**Task to carry out**
Please take the entries below from the first line through the line containing "Screen dimensions: 1200x563" and repeat them exactly, leaving out everything after.

**Input for this task**
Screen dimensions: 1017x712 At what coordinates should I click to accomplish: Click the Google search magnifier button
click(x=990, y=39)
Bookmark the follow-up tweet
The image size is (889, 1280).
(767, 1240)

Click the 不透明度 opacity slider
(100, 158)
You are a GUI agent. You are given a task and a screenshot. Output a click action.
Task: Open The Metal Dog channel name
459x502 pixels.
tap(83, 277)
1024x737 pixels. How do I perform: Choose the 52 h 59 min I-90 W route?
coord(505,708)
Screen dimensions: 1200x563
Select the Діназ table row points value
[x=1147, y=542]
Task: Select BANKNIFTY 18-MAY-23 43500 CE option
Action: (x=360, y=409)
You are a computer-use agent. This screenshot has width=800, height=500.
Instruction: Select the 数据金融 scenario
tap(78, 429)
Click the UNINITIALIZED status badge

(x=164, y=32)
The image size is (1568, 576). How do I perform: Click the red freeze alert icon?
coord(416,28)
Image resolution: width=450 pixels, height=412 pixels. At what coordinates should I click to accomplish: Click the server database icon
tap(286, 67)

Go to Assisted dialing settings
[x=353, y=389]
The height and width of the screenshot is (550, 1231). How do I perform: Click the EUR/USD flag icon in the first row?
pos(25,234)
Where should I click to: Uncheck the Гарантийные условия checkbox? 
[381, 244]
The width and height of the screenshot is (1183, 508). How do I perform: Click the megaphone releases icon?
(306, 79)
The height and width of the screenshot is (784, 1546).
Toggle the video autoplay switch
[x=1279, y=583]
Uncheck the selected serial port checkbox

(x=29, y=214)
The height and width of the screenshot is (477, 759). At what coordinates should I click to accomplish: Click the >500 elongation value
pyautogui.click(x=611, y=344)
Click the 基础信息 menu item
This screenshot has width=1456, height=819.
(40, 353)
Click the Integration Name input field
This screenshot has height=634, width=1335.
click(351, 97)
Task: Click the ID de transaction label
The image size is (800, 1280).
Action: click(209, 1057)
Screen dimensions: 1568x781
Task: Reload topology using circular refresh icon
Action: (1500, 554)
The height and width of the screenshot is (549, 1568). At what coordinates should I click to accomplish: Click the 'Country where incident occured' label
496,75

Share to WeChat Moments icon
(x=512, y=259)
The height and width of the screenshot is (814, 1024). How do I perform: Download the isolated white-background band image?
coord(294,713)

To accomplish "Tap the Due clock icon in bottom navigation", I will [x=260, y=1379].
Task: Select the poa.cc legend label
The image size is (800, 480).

**Task output**
Screen dimensions: 1017x712 At what coordinates should I click to accomplish: Click the Google search magnifier button
click(x=990, y=39)
Bookmark the follow-up tweet
The image size is (889, 1280).
(767, 1240)

Click the 不透明度 opacity slider
(100, 158)
You are a GUI agent. You are given a task and a screenshot. Output a click action.
Task: Open The Metal Dog channel name
459x502 pixels.
tap(83, 277)
1024x737 pixels. How do I perform: Choose the 52 h 59 min I-90 W route?
coord(505,708)
Screen dimensions: 1200x563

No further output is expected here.